Imagine finishing high school in Costa Rica.
* * *
You overpack your luggage with traditional sweets, swimsuits, and flip-flops. Actually, this is the third time you’re packing because you’re just too excited. Your mom tries to be excited too, but you may or may not have seen some tears the night before. Your dad drives to the airport and you see him crying for the first time ever. You think it’s some sort of a joke.
“What’s your final destination?” asks the sleepy airport worker.
“San Jose, Costa Rica”. You sound just a bit too eager.
You should have finished Costa Rica’s Wikipedia page instead of scrolling through your second year’s Facebook. Should have spent more time with your sisters. Should have walked your dog more.
There’ll be a lot more ‘should have’s’ along the way. But you will learn how to live through them as the opportunity cost of every decision you make at UWC will be extremely real to you.

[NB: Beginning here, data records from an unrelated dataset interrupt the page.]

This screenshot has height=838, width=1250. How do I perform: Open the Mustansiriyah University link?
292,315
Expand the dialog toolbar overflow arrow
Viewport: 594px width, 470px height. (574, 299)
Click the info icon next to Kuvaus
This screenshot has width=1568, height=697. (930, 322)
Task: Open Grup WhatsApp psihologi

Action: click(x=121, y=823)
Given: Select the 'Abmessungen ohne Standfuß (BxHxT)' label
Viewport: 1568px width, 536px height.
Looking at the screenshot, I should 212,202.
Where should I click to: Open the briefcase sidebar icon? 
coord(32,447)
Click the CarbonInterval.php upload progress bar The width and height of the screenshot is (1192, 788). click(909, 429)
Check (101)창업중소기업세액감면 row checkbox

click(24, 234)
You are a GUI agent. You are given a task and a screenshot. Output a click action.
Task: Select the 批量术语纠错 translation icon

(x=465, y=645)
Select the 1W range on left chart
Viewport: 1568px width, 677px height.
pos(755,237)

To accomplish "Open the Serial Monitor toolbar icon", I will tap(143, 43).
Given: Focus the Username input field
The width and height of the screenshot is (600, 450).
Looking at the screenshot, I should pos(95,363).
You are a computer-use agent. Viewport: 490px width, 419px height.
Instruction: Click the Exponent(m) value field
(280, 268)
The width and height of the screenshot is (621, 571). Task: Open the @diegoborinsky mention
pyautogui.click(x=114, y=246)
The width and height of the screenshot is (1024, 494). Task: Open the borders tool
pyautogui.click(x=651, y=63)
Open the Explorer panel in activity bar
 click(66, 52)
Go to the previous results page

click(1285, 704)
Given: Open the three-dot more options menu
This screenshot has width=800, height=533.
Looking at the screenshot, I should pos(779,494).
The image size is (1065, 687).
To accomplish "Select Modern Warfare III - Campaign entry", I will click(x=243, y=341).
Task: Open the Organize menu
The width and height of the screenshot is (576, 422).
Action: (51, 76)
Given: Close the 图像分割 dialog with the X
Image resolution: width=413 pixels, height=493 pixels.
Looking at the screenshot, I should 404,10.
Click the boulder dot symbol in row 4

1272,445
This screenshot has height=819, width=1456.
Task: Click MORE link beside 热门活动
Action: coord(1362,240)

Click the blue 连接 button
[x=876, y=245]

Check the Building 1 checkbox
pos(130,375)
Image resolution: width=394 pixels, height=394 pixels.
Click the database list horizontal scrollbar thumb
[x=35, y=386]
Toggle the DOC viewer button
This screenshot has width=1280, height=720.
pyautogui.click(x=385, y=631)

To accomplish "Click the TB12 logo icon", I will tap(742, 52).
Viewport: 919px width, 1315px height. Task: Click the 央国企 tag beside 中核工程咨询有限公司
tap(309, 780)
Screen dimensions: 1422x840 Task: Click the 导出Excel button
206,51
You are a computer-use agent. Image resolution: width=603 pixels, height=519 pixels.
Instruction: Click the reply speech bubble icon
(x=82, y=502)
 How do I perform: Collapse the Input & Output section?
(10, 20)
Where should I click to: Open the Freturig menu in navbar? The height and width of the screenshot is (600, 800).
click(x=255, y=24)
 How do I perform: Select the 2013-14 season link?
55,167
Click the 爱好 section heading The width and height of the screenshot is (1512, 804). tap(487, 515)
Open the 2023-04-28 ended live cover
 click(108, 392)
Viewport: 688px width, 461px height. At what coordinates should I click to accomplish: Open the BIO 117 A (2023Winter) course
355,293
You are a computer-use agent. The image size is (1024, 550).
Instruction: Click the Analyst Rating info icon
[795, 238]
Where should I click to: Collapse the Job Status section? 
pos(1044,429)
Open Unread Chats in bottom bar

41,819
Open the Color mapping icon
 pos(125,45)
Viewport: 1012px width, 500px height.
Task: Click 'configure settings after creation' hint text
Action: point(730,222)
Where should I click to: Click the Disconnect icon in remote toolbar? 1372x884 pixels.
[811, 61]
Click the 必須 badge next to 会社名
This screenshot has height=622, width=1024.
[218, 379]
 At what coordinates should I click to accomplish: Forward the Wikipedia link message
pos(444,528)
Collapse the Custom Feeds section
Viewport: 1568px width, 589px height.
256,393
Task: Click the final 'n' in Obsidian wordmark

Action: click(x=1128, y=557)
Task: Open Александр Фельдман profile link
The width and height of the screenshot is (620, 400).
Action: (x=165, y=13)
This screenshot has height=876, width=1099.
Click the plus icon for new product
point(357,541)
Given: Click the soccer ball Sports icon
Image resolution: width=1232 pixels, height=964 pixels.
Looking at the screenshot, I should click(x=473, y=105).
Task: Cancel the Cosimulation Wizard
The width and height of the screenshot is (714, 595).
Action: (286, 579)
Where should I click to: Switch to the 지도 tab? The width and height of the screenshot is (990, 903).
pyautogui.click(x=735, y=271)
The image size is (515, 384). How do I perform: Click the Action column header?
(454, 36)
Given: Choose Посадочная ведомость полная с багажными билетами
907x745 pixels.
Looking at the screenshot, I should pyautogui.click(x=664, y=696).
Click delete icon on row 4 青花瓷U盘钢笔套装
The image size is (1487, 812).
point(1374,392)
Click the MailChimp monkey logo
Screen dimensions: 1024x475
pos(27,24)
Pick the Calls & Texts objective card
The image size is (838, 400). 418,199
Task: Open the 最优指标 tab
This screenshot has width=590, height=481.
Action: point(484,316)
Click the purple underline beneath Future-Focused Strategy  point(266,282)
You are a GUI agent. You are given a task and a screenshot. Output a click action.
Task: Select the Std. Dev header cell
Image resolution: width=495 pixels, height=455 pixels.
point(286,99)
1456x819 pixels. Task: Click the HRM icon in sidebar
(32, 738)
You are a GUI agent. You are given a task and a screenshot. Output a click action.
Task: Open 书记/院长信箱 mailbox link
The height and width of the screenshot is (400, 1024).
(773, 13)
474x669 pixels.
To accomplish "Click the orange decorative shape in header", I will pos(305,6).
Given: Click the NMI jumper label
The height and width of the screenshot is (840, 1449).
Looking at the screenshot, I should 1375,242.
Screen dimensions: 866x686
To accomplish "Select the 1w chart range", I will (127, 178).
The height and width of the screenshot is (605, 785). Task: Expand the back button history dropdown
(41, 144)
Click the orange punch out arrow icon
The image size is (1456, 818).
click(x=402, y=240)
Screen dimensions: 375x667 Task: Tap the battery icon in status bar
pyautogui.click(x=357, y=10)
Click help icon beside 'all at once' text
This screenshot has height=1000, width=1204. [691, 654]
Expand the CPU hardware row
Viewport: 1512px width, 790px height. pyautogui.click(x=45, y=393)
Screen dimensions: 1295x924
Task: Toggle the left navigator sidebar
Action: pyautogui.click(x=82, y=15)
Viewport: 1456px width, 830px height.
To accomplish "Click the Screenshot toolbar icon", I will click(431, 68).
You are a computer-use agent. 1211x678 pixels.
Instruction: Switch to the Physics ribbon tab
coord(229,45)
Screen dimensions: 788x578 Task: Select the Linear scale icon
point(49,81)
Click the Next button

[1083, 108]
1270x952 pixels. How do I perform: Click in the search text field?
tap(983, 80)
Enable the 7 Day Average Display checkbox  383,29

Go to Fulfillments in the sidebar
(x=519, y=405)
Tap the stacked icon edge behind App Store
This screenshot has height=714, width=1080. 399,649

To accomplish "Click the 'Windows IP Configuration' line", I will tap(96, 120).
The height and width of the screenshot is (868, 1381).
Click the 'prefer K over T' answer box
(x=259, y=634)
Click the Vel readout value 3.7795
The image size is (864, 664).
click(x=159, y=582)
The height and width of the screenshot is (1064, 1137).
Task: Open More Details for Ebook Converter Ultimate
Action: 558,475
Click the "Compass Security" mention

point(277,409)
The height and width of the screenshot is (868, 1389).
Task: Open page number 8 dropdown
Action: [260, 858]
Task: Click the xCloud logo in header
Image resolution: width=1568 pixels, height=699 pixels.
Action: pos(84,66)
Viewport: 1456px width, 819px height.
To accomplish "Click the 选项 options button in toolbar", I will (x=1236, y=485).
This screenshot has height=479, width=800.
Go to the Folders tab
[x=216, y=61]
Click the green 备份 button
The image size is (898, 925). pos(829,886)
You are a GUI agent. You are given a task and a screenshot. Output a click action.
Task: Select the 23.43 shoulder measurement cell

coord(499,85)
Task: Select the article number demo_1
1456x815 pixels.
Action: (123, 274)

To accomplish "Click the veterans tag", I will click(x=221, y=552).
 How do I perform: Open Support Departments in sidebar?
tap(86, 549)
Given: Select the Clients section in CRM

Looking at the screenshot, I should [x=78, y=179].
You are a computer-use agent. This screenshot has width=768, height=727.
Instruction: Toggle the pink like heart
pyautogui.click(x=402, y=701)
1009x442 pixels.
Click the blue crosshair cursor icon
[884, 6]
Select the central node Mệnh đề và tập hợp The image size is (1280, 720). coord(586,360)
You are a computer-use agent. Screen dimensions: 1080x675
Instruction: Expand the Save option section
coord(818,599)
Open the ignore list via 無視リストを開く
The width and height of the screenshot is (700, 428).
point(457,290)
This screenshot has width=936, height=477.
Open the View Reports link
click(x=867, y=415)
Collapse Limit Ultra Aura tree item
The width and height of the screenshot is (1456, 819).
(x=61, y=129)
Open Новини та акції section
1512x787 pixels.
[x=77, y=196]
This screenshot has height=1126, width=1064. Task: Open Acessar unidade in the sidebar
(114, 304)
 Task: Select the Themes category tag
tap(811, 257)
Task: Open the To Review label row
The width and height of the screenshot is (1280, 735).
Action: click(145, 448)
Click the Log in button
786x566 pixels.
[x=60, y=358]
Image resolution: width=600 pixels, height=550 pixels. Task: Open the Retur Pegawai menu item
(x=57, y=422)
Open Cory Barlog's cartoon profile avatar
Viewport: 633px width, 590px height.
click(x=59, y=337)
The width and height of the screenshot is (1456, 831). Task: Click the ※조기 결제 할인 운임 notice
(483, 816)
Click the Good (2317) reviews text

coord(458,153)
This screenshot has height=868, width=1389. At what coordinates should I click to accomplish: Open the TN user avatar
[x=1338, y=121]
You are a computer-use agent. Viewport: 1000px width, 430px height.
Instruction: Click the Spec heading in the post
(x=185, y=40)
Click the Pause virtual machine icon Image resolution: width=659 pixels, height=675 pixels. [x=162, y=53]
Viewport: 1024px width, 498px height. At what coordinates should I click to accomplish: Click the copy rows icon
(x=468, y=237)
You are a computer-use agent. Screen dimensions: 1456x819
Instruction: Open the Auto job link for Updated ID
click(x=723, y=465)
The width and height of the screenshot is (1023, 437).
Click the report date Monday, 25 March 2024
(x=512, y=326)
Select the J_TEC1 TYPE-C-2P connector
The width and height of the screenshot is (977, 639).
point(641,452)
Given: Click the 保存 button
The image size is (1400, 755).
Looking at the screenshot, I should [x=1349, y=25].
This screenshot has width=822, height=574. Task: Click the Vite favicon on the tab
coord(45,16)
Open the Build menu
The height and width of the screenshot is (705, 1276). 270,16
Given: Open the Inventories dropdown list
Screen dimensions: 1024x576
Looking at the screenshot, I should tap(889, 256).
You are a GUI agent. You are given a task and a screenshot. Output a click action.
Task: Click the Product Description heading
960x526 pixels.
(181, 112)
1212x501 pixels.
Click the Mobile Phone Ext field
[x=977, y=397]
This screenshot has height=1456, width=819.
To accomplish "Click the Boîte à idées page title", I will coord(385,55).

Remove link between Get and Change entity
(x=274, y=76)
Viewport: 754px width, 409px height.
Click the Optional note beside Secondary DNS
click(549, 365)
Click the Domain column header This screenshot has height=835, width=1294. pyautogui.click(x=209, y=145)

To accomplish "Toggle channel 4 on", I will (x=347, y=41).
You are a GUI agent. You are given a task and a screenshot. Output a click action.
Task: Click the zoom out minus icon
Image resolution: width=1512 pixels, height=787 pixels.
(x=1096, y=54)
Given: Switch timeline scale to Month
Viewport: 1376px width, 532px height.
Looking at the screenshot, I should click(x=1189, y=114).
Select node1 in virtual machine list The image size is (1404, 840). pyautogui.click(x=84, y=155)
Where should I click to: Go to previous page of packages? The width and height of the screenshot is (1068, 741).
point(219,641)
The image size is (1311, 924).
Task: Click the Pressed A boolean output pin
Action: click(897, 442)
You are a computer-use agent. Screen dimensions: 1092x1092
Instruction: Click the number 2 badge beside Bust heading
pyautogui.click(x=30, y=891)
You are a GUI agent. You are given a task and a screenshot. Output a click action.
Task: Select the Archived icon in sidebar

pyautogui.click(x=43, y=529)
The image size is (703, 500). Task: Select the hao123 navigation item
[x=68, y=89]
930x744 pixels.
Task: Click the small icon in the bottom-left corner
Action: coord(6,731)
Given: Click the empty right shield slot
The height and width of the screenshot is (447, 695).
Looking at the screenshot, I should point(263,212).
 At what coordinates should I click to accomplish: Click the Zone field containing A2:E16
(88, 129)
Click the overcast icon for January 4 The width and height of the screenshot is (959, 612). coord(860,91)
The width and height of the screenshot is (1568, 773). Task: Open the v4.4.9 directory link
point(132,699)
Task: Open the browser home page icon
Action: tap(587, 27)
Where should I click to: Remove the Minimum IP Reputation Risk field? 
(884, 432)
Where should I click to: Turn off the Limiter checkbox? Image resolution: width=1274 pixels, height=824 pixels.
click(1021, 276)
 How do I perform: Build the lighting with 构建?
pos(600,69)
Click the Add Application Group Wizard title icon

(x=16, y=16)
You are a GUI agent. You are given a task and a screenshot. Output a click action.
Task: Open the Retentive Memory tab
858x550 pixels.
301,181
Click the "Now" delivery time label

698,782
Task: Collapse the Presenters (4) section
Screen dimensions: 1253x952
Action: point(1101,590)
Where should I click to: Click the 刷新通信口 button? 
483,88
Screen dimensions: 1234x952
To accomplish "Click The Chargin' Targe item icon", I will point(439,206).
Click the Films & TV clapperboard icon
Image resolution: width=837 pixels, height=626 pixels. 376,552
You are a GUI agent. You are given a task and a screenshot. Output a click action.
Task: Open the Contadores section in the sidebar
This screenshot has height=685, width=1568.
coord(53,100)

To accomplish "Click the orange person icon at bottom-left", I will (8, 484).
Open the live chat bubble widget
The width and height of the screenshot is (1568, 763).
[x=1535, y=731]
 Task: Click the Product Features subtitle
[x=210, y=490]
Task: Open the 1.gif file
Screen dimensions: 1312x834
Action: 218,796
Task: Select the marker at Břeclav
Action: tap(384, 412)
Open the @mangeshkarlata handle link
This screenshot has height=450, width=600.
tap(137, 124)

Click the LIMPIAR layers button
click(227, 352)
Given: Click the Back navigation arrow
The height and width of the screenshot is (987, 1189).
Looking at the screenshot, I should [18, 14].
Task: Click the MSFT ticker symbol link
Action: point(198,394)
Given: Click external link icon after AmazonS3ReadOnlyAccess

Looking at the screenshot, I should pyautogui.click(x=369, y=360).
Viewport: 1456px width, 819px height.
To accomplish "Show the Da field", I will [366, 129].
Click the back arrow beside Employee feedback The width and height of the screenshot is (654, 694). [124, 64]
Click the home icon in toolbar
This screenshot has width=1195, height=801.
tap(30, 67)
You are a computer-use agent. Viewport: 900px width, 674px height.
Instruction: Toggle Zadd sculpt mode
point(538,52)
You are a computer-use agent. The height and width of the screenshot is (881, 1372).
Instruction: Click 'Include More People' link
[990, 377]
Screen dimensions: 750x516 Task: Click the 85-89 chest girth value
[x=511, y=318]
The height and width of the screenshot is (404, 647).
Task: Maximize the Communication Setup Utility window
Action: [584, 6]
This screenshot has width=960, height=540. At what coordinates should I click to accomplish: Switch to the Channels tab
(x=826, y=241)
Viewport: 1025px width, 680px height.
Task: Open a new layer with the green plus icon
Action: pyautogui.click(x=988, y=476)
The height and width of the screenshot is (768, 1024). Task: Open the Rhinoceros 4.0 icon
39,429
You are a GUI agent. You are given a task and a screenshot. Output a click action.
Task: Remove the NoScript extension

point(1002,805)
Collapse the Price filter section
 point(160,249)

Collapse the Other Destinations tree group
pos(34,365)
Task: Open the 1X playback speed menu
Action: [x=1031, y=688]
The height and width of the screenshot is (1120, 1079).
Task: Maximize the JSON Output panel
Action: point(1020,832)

Imagine finishing high school in Costa Rica where you will meet 240 beautiful souls from every corner of the world. Imagine living next to them for two life-changing, stimulating, painful, perfectly complete years, and seeing every single one of them go back to their own corner of this simultaneously small and big world.
* * *
Two years is a long time. You grow taller, get a gringa tan, shave your head and let your hair grow out again. You grow out of your winter coats and even when you’re back in Ukraine, conversational Spanish slips out at the grocery store. After a year at UWC, the family photos on your dorm room wall are joined by the pictures of your second years and you fear that you will never find a home without them. But then your firsties introduce you to a newer, younger vision of casa where you can even be an occasional guide for them. You start realizing that your teachers aren’t scary and come to tutorials to ask them about their interesting lives. You apply to universities but you can’t imagine existing outside of the bubble. You keep falling in love with all sorts of people, from day one to the morning of graduation.
* * *
And then just as you find out who you are and where you belong to in this place you call home, you end up leaving your last IB exam. It doesn’t go as well as you’d expect, which would make younger you cry and get stressed, but instead, you go drink sangria in a fancy shot-glass with your closest friends on a local hill until the tropical rain is so strong, you can barely see. You get back to campus fully soaked and just a bit too giggly. You only have 5 days left, but 5 days can last a lifetime, no?
* * *
And then you wake up, energetic but never rested, the usual way. You go to the cafeteria with your pajamas and eat with your self-proclaimed ‘breakfast club’. But an hour later, instead of doing homework or grabbing orange juice at the local feria, you’re passing through a tunnel of firsties holding different flags and spot your Russian first year holding a Ukrainian flag. She looks beautiful. Your parents are there and mom’s definitely crying this time, but you can’t really see because you’re crying too. You give hugs and kisses to first years, coyears, some of your second years who are visiting (while making a mental note that you’ll visit as well), teachers, parents, and staff members. You’ll never have as many pretty graduation photos as your ‘normal’ friends because you cried for most of it.
* * *
You cross the gate. This time you don’t have to sign out and there’s no time by which you need to get back to the campus. You think of the people. Some you will never see again, some you will see in years, and some you will see next month when you travel around Germany.
You did it. You finished high school in Costa Rica. And a bit of your heart will remain with this land of pura vida, gallo pinto, and beautiful sunsets.
Mi linda casa, siempre estas en mi corazón y mis pensamientos. Te extraño cada día.